David Round;BMO Capital Markets;Analyst
analystThanks, guys. I'm going to be really brief. But there is a bit of a rush to sanction projects at the moment to take advantage of the tax benefits, obviously. If all these go ahead, do you think there's actually capacity in the Norwegian yards? And how are you thinking about potential cost inflation there?
Alexandre Schneiter
executiveYes. I don't think so. I mean you're right. I mean this tax incentive has been -- I think has been very smart from the Norwegian government and had -- definitely has its impact. And we -- if you look at the impact on our sales, we are now able to move forward certain projects that we may have not done before. Will that really create capacity issues on Norwegian Continental Shelf in the yards? I don't think so because we don't really have the magnitude of fields such as Johan Sverdrup at this time. The largest field now it's Castberg and one in Wisting. But at this point, we don't see that concern in terms of capacity. I would say, it's more than like a ball of fresh air for the yards in general, and we're not at capacity. So even in terms of inflation, I don't see this as being a [indiscernible].
Operator
operatorWe don't have any other questions.
Edward Westropp
executiveThanks very much, Roberto. We've just got 2 from the web, which I'm conscious of time, but I think are worth asking. One of the questions is, can you talk about how you'll reach full replacement of your 500 gigawatt hour brand and power usage. You're invested in finish wind in Norwegian hydropower what types of additional investments you're looking at?
Alexandre Schneiter
executiveYes. Today, pretty much we have -- we are 2/3 on the way. One project, the hydropower project is now up and running, and we'll be up in full production soon. And we're currently developing this project wind, onshore wind farm in Finland. And when the wind farm in field will be up and running, in addition to the other project, we will have replaced and offset 60% of -- or about 0% of the electricity we're consuming on the -- with Utsira High. So we're left with a 40% space to fully replace the 500 gigawatt hour that you mentioned. That 40% really, depending on the equity position, but if you take a position of 100% on a sizable wind farm, that would be sufficient to fulfill or a full replacement offset. So probably you're looking at one, maybe two projects if we take a lower equity position in some of the projects. So that's all it remains to be to be done.
Edward Westropp
executiveOkay. And lastly, can you elaborate on your options at Alta and the feasibility of delivering a PDA by the end of 2022 for the Alta project?
Alexandre Schneiter
executiveYes. The -- we're currently looking at the Alta -- in order to be able to submit a plan of development by 2022, Alta will have to be like less subsea tieback. So we're currently looking at the different options.
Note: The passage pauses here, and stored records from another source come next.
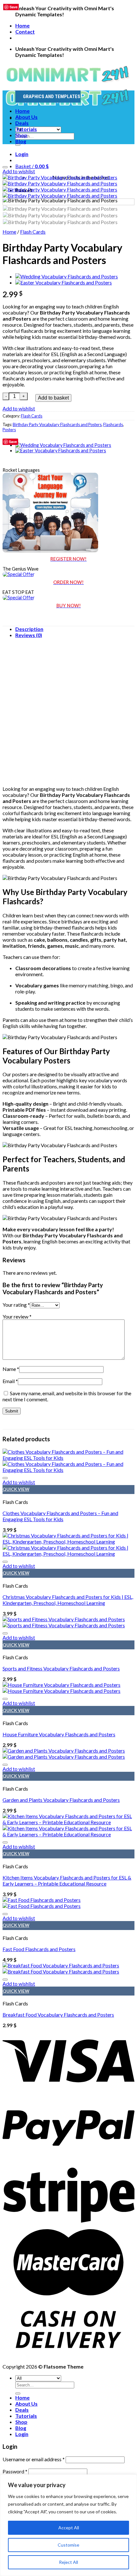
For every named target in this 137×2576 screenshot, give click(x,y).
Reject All (68, 2562)
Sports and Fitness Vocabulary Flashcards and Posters (61, 1668)
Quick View (16, 1489)
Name (11, 1369)
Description (29, 629)
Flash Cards (33, 232)
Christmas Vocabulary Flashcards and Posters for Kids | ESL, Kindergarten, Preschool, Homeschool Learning (68, 1600)
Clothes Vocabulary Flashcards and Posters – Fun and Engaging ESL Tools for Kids (60, 1516)
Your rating (16, 1305)
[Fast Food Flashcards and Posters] (42, 1903)
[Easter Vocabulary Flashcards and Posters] (63, 282)
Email (10, 1381)
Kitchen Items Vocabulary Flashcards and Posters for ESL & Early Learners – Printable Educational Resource (67, 1880)
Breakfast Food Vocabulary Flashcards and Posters (58, 2015)
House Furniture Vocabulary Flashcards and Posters (59, 1734)
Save (13, 441)
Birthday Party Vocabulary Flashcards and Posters (57, 424)
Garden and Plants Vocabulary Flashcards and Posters (61, 1800)
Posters (9, 429)
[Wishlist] (5, 167)
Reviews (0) (28, 635)
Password (15, 2471)
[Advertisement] (68, 712)
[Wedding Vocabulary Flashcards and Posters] (66, 276)
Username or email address (34, 2459)
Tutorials (26, 129)
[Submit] (17, 145)
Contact (25, 31)
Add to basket (53, 398)
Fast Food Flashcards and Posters (39, 1949)
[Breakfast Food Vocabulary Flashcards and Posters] (61, 1968)
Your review (17, 1316)
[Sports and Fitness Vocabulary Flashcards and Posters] (64, 1622)
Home (22, 25)
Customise (68, 2545)
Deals (22, 123)
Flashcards (113, 424)
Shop (21, 135)
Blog (20, 141)
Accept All (68, 2527)
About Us (26, 117)
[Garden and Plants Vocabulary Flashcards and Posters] (64, 1753)
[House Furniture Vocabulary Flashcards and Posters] (61, 1688)
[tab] (74, 629)
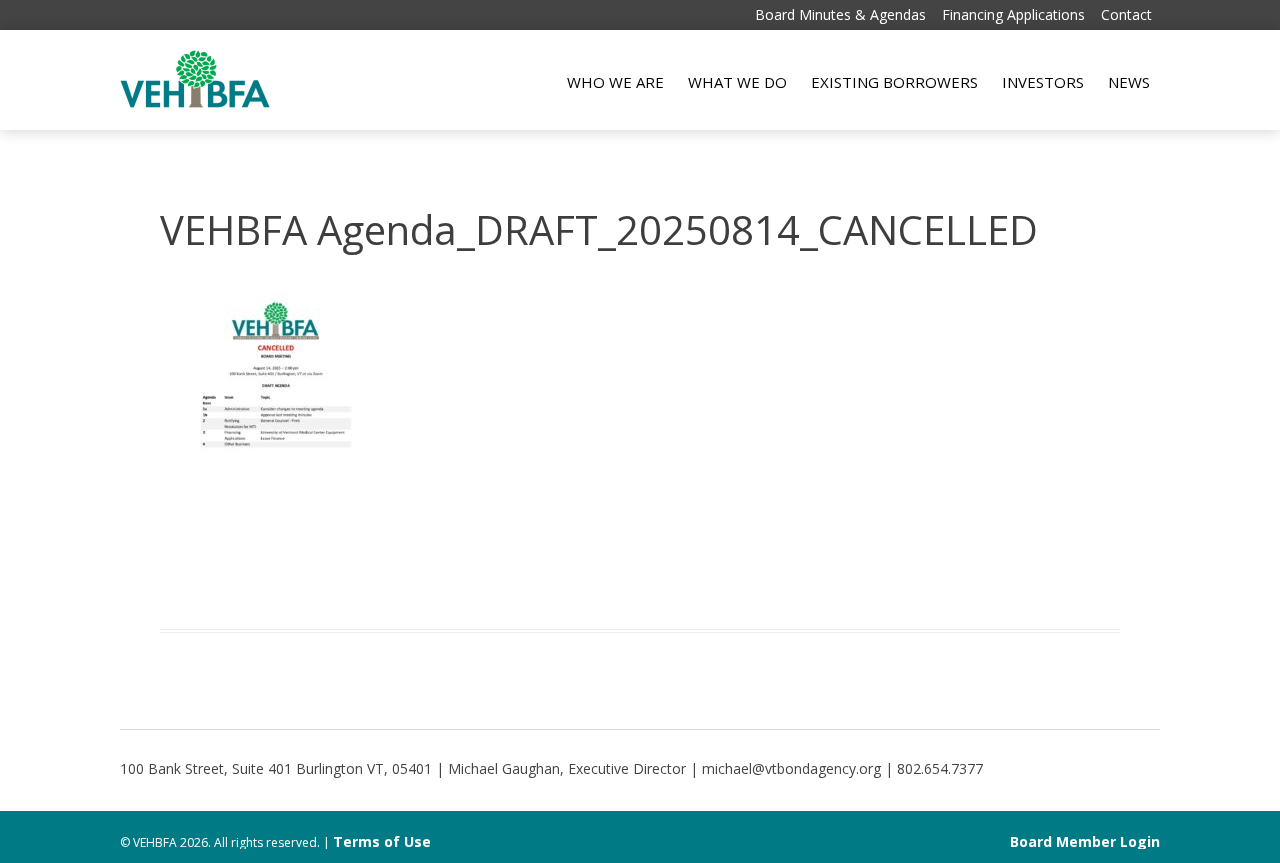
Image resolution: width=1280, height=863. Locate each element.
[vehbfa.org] (195, 102)
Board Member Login (1085, 841)
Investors (1043, 82)
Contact (1126, 14)
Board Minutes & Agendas (840, 14)
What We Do (737, 82)
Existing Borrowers (894, 82)
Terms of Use (382, 841)
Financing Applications (1013, 14)
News (1129, 82)
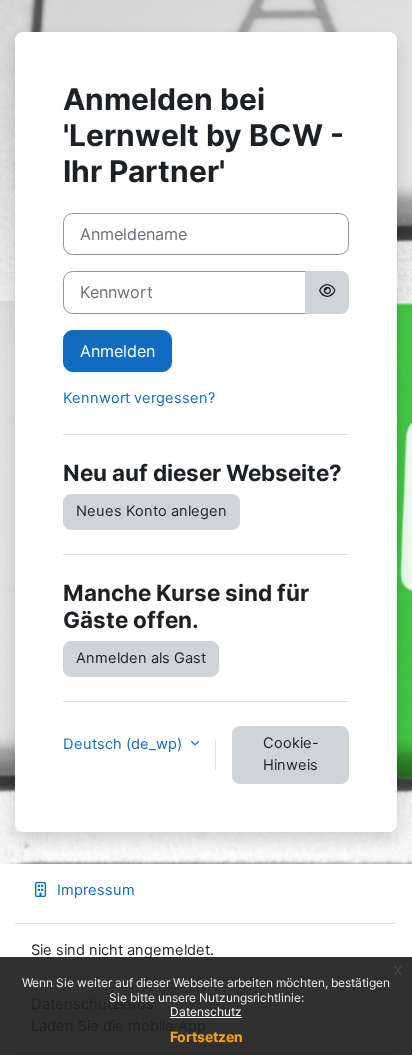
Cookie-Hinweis (291, 754)
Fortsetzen (206, 1036)
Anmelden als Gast (141, 658)
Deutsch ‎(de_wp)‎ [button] (124, 744)
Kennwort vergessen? (139, 398)
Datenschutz (206, 1011)
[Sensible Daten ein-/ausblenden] (327, 292)
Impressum (96, 890)
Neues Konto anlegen (151, 511)
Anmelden (117, 351)
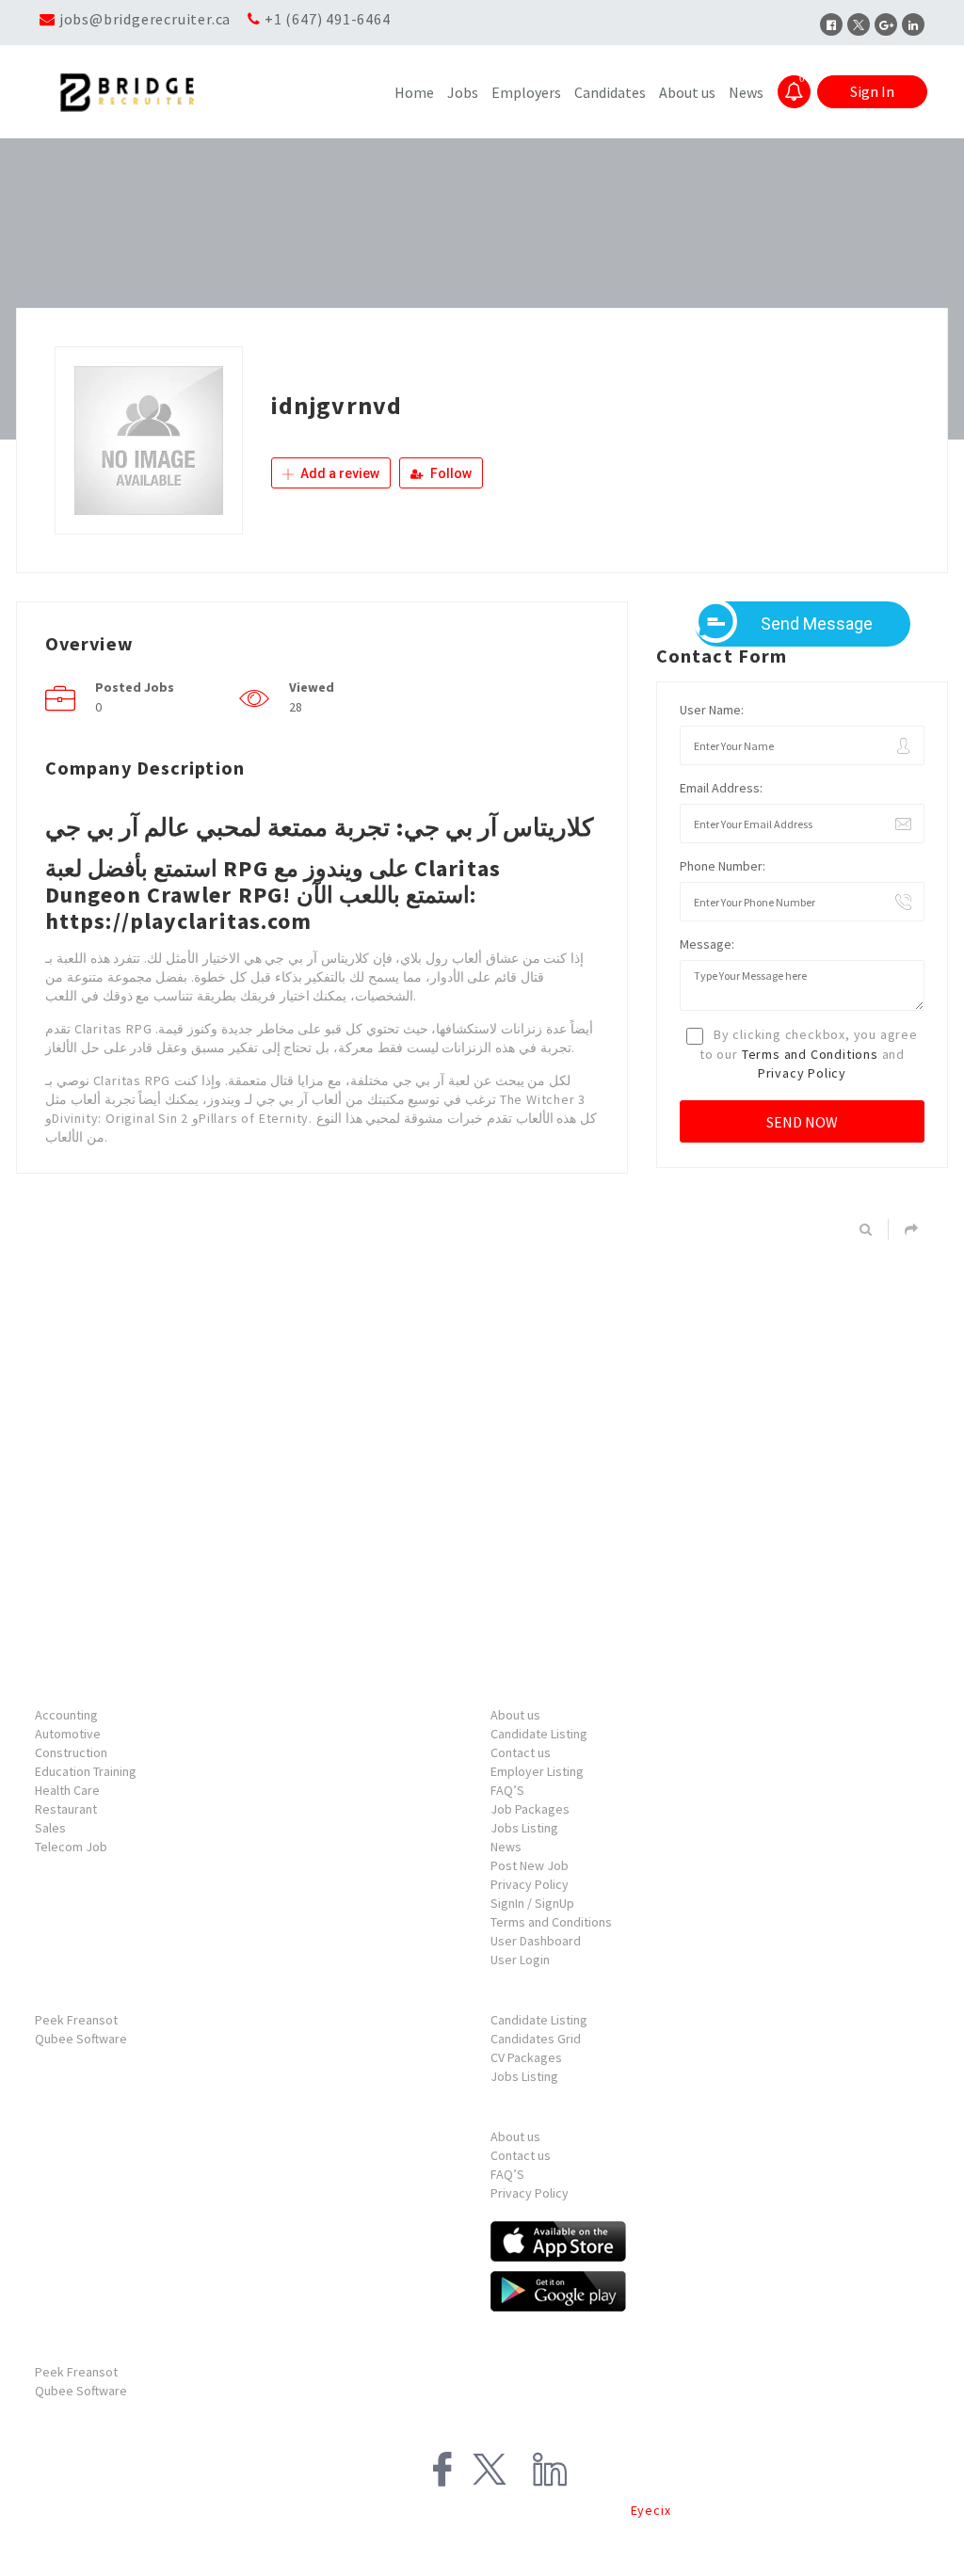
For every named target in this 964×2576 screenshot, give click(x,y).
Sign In (872, 91)
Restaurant (66, 1808)
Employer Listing (537, 1771)
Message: (707, 944)
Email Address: (721, 787)
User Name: (712, 709)
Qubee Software (81, 2038)
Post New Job (529, 1865)
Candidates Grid (535, 2038)
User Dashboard (535, 1940)
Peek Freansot (76, 2019)
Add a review (338, 473)
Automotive (68, 1733)
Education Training (86, 1771)
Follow (449, 473)
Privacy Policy (802, 1072)
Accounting (66, 1714)
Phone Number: (722, 865)
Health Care (67, 1790)
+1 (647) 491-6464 (328, 18)
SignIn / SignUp (532, 1903)
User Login (520, 1959)
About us (687, 92)
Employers (526, 92)
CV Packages (526, 2057)
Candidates (610, 92)
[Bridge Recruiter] (150, 92)
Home (414, 92)
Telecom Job (71, 1846)
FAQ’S (507, 1790)
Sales (50, 1827)
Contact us (520, 1752)
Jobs (462, 92)
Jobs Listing (524, 1827)
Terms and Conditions (810, 1054)
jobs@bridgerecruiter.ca (145, 18)
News (746, 92)
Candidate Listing (538, 1733)
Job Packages (530, 1808)
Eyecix (651, 2510)
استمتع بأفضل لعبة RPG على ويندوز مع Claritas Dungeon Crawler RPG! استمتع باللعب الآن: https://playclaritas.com (273, 895)
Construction (71, 1752)
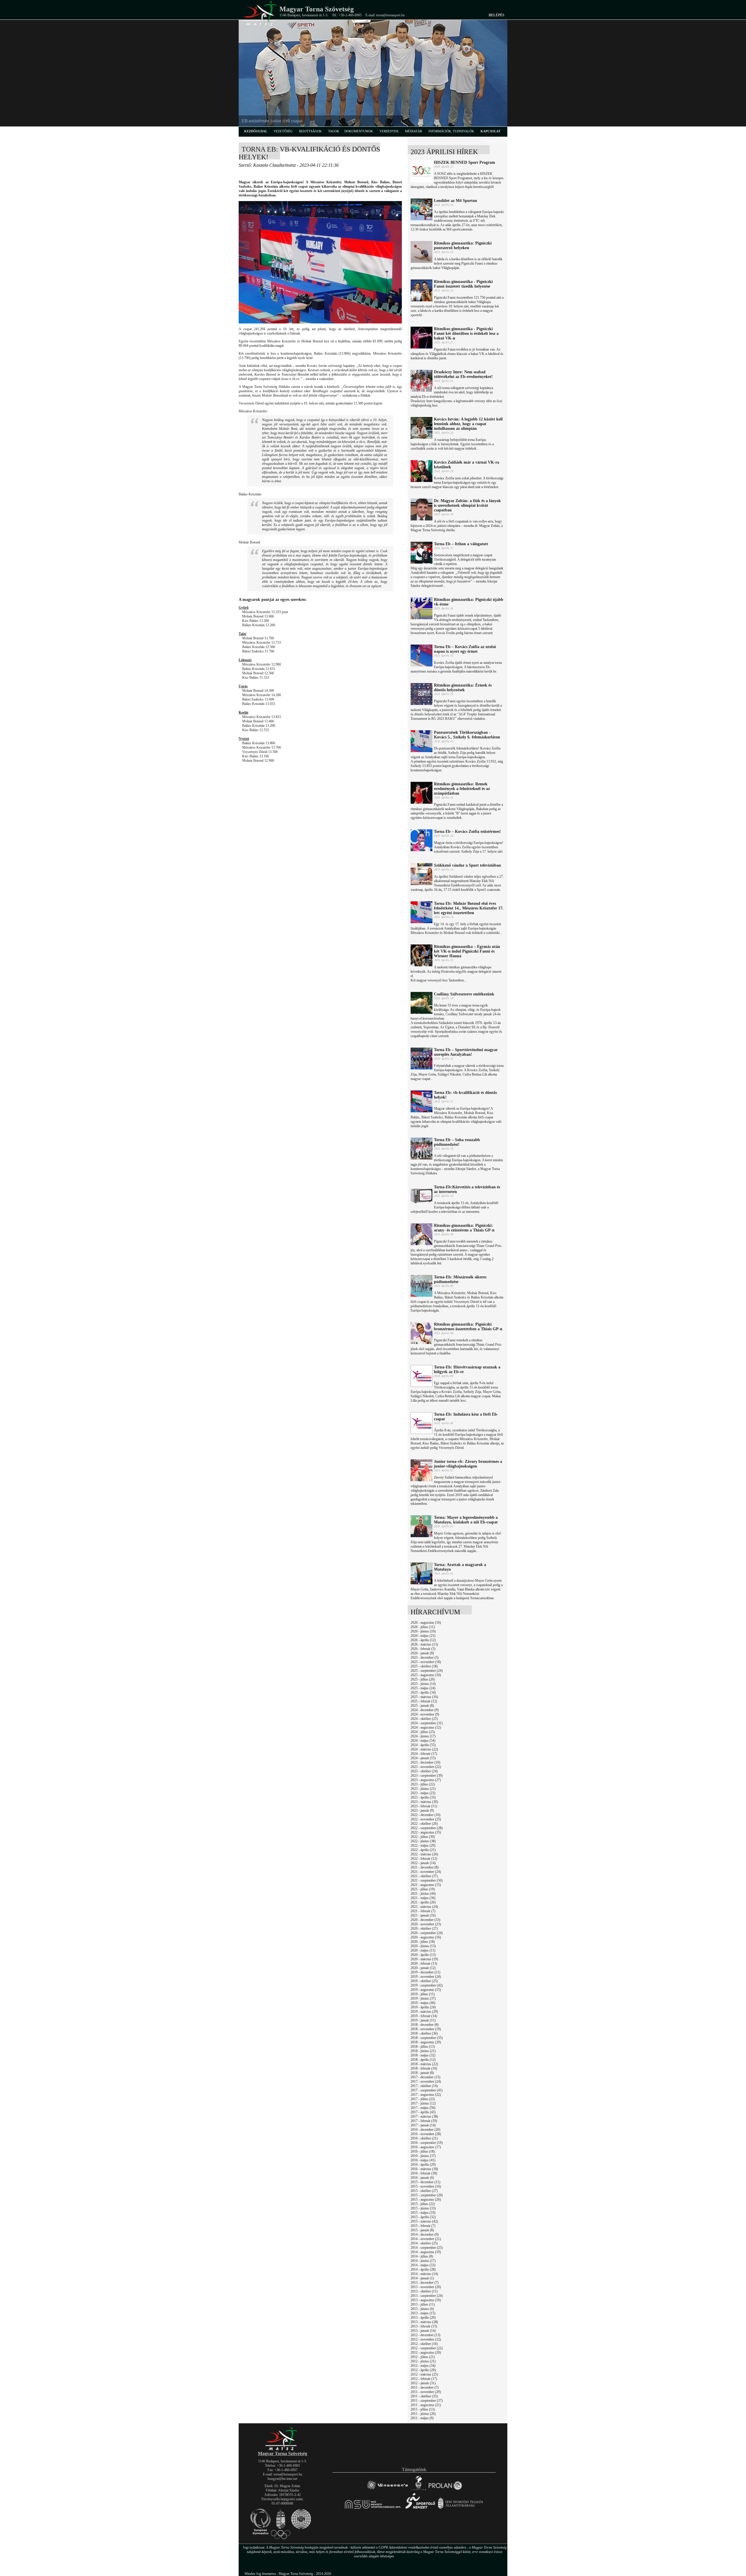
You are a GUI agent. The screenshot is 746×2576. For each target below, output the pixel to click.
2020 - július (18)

Also comes a selection in terms of what would be the most feasible development for such a tieback. So it's early days, but we're working very actively because our aim -- we see really benefits of this tax incentive when we see good rate of return and a possibility to have this project through the holder of commerciality. So I think more details on this one next year once we have completed a lot of the ongoing war.
Edward Westropp
executiveVery good. Thank you. Alex. Operator, I think that's the last question from line. So I'd just like to thank everyone for listening in. Of course, if you've got any more questions or need further detail, please don't hesitate to contact us or me. Thanks very much. Have a good day.
Alexandre Schneiter
executiveYes. Thank you all.
Teitur Poulsen
executiveThank you.
Alexandre Schneiter
executiveThank you very much.
Operator
operatorThat does conclude the conference for today. Thank you for participating. You may all disconnect.